A few weeks ago, one of my friends mentioned that her birth name is Rachel. I’ve known this lovely lady for nearly two years, shared many ups and downs of life with her, found out we have an amazing amount of things in common… and I had absolutely no clue that the name she used wasn’t her birth name.
Mind you, there really was no way I could. She uses the name everywhere – regular life, publicly (we were both on a convention panel together), online – and everyone calls her by it.
Even so, I had a moment of pause when I adjusted to her birth name, decided the name she used suited her better anyway, and then moved on with my life.
Alternate name? No drama.
Once again, I have found myself in love with a facet of Australian culture: the alternate name.
Growing up, I had one of those names you couldn’t do much with. Nicknames were never fun because no one I knew felt creative enough to grant me one. And nicknames are no fun if you have to create them yourself. I did give it a go, but it never quite felt the same as the satisfying nicknames I gave my friends – nicknames that have stuck with them even now.
Changing my name to another name rather than a nickname never occurred to me. I’d been given a specific name at birth and that is what I was stuck with throughout my life.

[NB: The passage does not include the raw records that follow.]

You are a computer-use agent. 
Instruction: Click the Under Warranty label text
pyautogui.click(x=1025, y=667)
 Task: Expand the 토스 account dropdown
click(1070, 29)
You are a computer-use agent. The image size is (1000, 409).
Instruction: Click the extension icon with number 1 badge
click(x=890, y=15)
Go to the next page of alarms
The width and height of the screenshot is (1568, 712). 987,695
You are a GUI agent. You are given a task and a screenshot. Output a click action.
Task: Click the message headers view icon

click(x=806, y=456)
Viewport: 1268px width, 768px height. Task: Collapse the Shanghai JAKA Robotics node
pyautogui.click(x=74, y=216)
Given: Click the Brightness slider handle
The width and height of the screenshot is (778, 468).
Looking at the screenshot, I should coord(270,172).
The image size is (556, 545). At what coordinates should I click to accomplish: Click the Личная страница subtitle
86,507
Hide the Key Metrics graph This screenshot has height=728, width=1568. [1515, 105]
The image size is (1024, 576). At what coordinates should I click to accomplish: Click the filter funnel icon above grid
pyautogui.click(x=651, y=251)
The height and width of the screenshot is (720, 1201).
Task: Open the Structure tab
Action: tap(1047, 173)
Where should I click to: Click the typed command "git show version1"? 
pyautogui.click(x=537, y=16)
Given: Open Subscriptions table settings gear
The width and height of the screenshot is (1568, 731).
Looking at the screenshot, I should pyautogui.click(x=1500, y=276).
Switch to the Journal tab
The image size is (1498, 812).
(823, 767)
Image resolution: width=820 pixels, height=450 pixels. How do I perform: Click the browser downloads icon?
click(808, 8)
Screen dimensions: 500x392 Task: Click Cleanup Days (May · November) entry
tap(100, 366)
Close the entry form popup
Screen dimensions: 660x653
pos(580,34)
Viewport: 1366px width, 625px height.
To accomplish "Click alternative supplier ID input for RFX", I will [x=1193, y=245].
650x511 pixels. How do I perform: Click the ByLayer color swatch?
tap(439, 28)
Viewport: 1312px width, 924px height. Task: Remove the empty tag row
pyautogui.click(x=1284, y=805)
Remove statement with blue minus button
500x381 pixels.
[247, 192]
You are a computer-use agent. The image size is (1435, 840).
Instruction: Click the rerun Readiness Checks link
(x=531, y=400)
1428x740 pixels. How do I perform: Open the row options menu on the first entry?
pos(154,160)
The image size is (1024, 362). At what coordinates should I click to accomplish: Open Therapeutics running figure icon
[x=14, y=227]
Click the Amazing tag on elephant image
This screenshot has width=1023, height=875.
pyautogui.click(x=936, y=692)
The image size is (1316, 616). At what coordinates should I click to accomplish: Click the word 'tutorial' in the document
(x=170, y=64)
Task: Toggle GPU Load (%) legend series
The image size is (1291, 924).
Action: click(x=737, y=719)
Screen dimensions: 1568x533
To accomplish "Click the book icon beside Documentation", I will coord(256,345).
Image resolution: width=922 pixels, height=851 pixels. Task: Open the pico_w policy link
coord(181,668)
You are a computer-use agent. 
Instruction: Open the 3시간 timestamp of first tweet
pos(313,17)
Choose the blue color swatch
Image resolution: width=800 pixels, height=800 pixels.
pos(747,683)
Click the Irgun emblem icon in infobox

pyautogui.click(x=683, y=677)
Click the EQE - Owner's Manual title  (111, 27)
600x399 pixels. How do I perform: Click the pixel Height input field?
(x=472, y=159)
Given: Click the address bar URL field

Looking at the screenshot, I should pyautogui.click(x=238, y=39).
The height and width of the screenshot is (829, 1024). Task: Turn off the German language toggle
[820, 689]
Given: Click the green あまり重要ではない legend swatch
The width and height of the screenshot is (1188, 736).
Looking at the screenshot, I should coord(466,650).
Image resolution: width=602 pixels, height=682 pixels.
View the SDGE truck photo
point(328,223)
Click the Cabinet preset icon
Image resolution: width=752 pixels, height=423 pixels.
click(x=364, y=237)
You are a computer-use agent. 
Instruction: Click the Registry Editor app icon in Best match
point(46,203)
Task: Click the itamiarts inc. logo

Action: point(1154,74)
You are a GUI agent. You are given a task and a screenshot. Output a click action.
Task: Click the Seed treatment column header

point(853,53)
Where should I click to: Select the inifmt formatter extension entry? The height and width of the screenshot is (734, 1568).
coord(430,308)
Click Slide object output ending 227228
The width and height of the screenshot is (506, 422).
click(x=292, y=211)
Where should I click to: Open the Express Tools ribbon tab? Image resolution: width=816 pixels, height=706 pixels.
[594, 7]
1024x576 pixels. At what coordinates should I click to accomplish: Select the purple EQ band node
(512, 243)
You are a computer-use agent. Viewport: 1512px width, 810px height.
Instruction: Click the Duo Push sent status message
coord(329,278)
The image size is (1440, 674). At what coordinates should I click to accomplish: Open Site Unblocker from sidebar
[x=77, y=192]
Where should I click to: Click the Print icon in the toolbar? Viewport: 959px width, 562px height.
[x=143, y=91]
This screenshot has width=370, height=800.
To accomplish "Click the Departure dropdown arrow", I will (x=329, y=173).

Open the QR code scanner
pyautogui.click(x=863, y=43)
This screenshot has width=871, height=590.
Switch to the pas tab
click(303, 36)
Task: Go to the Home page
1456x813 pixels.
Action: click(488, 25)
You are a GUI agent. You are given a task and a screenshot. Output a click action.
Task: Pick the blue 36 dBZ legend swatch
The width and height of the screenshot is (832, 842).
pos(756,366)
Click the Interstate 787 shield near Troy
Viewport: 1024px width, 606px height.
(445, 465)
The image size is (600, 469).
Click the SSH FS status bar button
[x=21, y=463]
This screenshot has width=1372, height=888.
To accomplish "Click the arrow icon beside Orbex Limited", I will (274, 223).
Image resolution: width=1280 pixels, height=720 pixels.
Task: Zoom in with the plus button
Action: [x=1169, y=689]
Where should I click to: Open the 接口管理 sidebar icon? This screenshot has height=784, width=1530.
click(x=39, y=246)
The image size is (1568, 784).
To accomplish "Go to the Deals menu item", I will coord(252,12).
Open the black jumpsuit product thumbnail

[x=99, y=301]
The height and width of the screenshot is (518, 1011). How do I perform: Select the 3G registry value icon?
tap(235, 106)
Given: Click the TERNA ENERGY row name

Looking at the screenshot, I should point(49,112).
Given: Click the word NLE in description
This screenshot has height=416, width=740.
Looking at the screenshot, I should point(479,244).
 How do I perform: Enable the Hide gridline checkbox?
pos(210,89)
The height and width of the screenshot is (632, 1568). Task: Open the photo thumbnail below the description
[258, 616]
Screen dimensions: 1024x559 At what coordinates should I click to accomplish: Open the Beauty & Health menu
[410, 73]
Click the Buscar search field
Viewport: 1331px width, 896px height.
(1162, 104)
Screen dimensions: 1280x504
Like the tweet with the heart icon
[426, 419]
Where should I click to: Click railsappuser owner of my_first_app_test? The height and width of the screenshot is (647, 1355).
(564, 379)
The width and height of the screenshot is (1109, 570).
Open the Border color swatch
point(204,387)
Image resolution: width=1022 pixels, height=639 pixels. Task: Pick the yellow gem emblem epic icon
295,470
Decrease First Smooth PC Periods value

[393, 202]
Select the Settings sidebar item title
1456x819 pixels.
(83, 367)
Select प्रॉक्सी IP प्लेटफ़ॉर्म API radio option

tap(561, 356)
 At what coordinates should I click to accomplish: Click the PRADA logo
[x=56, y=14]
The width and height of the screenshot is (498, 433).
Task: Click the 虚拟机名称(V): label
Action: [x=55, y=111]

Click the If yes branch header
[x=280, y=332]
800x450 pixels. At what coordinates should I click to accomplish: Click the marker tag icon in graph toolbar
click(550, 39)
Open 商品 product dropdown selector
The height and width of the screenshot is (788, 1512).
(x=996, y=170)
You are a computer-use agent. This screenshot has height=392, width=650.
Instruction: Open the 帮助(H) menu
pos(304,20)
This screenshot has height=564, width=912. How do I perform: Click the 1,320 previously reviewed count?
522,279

I couldn’t even go by my middle name because I liked that even less than my given name.
I wasn’t the only one who felt that way about their given name, either. We commiserated about our sad, bad-name fates.
In Australia, it appears there is no such need to be stuck with your given name. Don’t like it? Change it!
A few months after we started dating, my husband and I had no doubt that we were meant to be together. Our talks often went to serious matters like overseas trips. After just a few of those conversations, my husband told me that, given things were going along well and seriously, it was time that I knew his birth name.
While it obviously didn’t change my feelings for him, it was still a shock to the system. Back then, using one standard non-nickname name instead of your birth name seemed strange. Since when did you just get to switch just like that? No one I knew (at that time) did anything like that no matter what the circumstances. Your birth name is your birth name whether you like it or not.
At least, that’s the sentiment I was raised with.
In Australia, there appears to be a philosophy of being all you can be – in a real sense. In the States we have that drilled into our heads – ‘you can be anything you want to be’ – but many of us have heard it too many times to truly believe it anymore. The philosophy is regarded as just that: a philosophy. All kinds of pretty talk that doesn’t actually happen to the bulk of us.
Here, you are doing it. Most often, you’re doing it in the most important ways: the little things. Taking a holiday to explore your surroundings. Being brave enough to change locations and jobs. Going to uni and going back to uni to further yourself for work or passion.
What I grew up with as a rule in the States has become a reality in Australia. Nothing feels permanent here (in a good way), and there is always the feeling that you truly can change your life. Even better, actually doing it. Something so simple and yet so permanent as your birth name is as easily changed as your jocks are if you simply keep at it.
I’m thinking about a name change of my own now. Why stick with something I’m not satisfied with? The amount of choice is amazing, and I’m ready to start hunting.